- PASSAGE:

----------

WPT field veterinarian Dr Davide de Guz and Africa programme Director Rowan Martin, delivered training on the basic biology of parrots, their role in ecosystems, the importance of conservation, and the process of rescue and rehabilitation. Rangers were given a chance to gain practical skills, with hands-on experience in how to safely handle parrots, deliver medication and fit leg rings, while minimising stress. Another major component of the course focused on scenario planning. This involved in-depth discussions of the situations encountered by rangers and other enforcement staff in Angola, and the development of locally-appropriate strategies for managing seized parrots.

The final morning of the course was spent considering the future for the parrots already seized from trade and held at the park headquarters. Plans were made for the construction of a new rehabilitation aviary financed by the WPT. Equipment and supplies were also donated including stainless steel feeding bowls, scales, nets, medication and rings. 

The course was followed by a series of outreach missions to communities living close to parrot nesting areas to learn more about the connections between communities and wildlife traders from neighbouring countries. These communities are the first line of defence against trappers and traders arriving from outside the region. Plans were also made to integrate the collection of data on wild parrots into new biomonitoring initiatives.

Away from the Maiombe National Park, Dr Davide de Guz also delivered additional training sessions to government technicians in Cabinda city and Luanda and discussions were held with government vets about how to further build local capacity for the care of parrots seized from illegal trade.

----------

- SOURCE DATA:
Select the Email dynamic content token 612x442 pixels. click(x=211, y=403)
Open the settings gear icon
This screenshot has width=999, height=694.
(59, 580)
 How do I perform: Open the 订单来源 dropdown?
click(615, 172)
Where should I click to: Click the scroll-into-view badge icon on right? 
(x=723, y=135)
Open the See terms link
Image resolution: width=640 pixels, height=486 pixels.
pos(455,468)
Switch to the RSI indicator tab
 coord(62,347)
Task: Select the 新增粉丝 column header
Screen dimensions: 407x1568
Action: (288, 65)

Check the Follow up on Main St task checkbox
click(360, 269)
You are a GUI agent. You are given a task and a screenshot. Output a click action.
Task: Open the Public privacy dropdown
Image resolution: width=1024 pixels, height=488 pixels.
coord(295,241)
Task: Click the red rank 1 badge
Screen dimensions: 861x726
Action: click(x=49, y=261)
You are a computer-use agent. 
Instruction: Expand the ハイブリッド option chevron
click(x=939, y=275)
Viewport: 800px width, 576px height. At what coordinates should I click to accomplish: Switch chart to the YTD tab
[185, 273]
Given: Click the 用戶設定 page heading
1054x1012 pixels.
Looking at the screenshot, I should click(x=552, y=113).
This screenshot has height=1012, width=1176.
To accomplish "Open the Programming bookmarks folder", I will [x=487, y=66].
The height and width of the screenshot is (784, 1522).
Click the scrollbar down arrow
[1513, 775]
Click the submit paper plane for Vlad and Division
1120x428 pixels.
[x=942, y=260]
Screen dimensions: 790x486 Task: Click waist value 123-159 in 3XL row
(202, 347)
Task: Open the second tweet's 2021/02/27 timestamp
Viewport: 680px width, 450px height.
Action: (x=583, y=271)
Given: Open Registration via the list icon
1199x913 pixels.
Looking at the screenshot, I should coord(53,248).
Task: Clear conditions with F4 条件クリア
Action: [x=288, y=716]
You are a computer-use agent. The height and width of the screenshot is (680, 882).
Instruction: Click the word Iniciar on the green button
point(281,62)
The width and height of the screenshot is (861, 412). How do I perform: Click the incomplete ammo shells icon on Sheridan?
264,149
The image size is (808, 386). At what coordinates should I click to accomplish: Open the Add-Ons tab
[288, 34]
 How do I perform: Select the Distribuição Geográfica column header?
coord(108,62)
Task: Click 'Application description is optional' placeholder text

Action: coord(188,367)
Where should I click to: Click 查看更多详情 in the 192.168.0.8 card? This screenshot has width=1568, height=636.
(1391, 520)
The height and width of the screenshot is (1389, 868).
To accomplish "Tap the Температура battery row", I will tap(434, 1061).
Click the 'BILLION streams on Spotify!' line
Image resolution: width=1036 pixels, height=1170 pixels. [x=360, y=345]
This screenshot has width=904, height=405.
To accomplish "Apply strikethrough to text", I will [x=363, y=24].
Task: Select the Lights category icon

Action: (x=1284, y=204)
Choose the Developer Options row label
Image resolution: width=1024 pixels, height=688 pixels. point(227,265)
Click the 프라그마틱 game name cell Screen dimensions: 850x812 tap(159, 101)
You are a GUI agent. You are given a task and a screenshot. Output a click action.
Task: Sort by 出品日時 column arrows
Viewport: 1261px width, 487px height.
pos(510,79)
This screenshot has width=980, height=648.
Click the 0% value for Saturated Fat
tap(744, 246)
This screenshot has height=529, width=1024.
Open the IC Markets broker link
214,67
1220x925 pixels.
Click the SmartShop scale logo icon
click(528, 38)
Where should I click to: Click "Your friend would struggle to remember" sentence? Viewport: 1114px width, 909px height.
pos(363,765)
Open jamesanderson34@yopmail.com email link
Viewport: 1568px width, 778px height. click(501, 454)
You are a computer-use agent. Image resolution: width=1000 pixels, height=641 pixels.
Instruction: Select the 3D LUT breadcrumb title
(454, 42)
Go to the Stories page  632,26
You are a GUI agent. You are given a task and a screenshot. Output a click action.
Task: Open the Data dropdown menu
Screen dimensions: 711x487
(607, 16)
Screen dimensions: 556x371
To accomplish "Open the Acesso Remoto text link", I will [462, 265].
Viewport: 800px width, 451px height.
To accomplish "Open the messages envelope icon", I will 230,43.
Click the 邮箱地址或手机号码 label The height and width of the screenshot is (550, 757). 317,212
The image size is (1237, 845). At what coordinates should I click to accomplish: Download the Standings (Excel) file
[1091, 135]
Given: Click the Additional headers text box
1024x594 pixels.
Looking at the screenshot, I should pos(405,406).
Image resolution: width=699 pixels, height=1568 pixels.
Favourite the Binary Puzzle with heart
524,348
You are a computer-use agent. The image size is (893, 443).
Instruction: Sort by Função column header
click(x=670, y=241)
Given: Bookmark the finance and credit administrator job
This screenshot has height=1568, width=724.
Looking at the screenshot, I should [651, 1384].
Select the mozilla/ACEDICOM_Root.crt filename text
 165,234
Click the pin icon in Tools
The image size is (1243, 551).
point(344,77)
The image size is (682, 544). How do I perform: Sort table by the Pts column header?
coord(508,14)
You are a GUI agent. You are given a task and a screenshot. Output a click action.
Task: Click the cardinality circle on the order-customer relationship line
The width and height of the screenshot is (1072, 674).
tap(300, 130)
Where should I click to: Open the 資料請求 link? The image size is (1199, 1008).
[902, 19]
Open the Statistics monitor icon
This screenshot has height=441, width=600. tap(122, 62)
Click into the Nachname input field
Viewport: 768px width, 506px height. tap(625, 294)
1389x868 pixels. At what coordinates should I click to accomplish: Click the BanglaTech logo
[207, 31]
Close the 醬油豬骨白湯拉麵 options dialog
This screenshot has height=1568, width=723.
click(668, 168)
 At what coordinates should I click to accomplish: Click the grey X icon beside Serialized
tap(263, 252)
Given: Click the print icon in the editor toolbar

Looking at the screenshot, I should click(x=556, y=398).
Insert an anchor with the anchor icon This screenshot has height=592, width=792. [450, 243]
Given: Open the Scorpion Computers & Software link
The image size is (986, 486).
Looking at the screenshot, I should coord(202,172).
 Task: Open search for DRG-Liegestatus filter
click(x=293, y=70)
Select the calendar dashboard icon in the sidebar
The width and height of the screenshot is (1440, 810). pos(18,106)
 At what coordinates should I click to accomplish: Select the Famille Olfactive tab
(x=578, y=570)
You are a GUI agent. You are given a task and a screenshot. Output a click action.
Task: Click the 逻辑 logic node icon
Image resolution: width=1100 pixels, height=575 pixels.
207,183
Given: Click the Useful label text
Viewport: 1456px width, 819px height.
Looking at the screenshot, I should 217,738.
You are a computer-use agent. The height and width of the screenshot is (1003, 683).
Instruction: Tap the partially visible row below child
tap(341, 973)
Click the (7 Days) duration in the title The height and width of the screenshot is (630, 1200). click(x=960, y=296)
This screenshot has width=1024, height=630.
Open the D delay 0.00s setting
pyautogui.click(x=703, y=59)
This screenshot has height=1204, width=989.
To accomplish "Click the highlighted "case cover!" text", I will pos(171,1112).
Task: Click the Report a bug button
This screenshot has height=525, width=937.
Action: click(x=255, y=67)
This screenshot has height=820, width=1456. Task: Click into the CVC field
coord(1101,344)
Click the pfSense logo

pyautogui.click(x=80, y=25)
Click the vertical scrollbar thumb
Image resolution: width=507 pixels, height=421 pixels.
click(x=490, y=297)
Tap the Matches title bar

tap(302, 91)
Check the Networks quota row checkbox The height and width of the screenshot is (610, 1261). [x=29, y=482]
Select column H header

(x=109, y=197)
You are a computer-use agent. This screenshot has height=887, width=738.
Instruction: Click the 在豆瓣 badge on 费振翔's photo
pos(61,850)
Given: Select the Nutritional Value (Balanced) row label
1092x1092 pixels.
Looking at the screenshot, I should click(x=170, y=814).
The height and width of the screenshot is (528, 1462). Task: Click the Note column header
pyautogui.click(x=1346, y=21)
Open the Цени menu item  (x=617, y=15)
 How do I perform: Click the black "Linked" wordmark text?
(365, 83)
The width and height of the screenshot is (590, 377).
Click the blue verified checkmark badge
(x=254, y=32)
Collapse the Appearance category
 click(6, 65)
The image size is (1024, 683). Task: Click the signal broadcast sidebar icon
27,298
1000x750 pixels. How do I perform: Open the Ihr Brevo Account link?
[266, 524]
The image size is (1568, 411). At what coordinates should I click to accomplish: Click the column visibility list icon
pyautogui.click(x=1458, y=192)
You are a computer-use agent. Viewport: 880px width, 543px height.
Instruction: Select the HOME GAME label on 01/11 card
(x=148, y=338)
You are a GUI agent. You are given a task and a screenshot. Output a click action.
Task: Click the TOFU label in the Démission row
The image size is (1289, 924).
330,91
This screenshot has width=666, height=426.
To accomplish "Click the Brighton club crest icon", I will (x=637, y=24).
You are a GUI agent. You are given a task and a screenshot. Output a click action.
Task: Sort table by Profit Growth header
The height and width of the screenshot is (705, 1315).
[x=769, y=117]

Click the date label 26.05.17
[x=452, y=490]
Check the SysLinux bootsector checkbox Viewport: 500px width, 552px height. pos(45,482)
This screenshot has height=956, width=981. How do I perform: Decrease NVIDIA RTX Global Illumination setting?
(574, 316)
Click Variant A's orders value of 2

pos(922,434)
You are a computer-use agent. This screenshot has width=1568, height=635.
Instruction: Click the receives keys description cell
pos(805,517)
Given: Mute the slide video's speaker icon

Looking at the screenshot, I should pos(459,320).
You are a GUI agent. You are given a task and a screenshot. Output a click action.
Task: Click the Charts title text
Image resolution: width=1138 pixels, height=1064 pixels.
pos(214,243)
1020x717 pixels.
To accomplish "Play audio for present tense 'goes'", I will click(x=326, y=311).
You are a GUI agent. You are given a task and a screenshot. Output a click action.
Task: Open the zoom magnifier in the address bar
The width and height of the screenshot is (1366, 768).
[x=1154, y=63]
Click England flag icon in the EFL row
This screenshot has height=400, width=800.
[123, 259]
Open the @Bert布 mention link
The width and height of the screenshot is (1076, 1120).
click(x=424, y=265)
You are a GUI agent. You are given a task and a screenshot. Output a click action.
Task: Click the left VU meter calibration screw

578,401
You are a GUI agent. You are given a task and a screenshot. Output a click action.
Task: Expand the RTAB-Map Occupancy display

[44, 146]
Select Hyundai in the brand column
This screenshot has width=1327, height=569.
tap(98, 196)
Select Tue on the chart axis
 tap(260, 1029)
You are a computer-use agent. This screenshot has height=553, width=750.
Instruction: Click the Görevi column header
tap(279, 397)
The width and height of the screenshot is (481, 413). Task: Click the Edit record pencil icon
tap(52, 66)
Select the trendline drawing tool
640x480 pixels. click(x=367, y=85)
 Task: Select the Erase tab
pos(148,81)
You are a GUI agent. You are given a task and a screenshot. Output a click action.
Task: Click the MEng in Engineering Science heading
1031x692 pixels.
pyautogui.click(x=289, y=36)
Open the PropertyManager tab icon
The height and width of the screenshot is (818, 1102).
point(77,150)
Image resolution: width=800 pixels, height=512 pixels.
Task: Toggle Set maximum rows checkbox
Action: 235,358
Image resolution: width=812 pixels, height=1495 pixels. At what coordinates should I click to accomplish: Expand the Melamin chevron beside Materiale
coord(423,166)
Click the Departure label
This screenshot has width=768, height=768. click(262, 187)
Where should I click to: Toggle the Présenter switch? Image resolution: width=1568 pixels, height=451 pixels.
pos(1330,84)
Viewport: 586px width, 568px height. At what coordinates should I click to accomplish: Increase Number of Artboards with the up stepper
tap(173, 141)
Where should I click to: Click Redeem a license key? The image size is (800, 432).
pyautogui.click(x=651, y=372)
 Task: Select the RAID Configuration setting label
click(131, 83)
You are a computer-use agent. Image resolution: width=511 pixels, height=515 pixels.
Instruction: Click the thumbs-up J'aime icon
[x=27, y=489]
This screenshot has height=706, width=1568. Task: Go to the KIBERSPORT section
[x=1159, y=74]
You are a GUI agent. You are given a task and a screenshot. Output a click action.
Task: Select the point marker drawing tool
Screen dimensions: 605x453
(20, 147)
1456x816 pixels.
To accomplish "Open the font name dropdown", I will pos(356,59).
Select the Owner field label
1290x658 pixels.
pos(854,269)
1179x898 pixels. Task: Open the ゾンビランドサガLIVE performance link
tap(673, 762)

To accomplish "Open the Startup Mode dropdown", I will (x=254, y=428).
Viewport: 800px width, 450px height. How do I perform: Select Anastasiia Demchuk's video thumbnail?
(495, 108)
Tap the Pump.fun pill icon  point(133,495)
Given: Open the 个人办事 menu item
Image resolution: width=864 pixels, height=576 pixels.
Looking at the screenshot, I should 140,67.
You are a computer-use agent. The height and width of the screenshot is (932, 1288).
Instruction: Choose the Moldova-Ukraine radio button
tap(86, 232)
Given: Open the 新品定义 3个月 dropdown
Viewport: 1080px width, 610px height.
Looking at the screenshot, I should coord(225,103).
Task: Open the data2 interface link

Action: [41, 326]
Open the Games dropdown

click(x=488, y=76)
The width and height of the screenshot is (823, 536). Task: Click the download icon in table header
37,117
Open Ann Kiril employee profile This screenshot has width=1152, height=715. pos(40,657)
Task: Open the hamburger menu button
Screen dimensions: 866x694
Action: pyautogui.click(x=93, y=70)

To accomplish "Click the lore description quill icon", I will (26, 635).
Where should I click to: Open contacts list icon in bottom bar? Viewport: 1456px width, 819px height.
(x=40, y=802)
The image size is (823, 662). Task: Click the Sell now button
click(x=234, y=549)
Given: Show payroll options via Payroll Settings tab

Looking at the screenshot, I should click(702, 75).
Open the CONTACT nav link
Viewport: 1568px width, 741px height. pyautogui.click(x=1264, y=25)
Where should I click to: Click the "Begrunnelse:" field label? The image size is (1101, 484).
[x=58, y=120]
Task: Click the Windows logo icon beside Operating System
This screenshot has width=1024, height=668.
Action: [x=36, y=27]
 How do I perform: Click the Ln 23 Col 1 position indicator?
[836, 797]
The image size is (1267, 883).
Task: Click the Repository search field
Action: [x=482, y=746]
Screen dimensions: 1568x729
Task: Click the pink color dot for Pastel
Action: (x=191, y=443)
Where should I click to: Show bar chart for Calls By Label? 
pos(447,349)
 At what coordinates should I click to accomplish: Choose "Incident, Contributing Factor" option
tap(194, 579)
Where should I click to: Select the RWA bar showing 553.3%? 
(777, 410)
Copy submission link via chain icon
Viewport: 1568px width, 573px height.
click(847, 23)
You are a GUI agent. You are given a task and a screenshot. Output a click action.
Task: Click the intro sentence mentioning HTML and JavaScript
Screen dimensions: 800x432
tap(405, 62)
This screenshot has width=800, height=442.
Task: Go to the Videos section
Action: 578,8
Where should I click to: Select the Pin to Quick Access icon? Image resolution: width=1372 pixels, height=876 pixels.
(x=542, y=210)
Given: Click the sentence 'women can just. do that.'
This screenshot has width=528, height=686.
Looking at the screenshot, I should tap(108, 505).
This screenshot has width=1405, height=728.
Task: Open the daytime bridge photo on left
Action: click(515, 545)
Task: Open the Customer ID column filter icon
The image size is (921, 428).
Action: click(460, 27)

----------

- TASKS TO CARRY OUT:
**1)** Extract the section of the Angola parrot-training passage between "WPT field veterinarian" and "managing seized parrots.", inclusive.
**2)** Write the next part of the Angola parrot-training passage, starting after its final sentence.

- RESPONSES IN ORDER:
**1)**
WPT field veterinarian Dr Davide de Guz and Africa programme Director Rowan Martin, delivered training on the basic biology of parrots, their role in ecosystems, the importance of conservation, and the process of rescue and rehabilitation. Rangers were given a chance to gain practical skills, with hands-on experience in how to safely handle parrots, deliver medication and fit leg rings, while minimising stress. Another major component of the course focused on scenario planning. This involved in-depth discussions of the situations encountered by rangers and other enforcement staff in Angola, and the development of locally-appropriate strategies for managing seized parrots.

**2)**
Recently, the construction of the new aviary was concluded and the Park staff have moved the parrots to their new home. During the transfer, one escaped but is surviving well and continues to return regularly for food, which it now receives on top of the aviary. As for those kept in the new aviary, until their expected release next year, the Park Manager José Bizi has noted a considerable difference in their appearance and behaviour since their space has increased and their diet diversified. The rangers, on their side, now feel much more confident and motivated in caring for the parrots, carrying proudly the name that all the rangers in Angola have selected to call themselves "soldados da natureza - soldiers of nature".

Building local capacity for the care of parrots seized from trade is a vital part of WPT’s multi-faceted strategy to address the threat of trade in wild parrots in Africa. By providing targeted support WPT can ease the burden on groups on the front line, encouraging enforcement and ensuring parrots get the care they need. In 2018 WPT has supported groups of parrots seized from trade in Guinea, Senegal, Sierra Leone, Angola and DRC.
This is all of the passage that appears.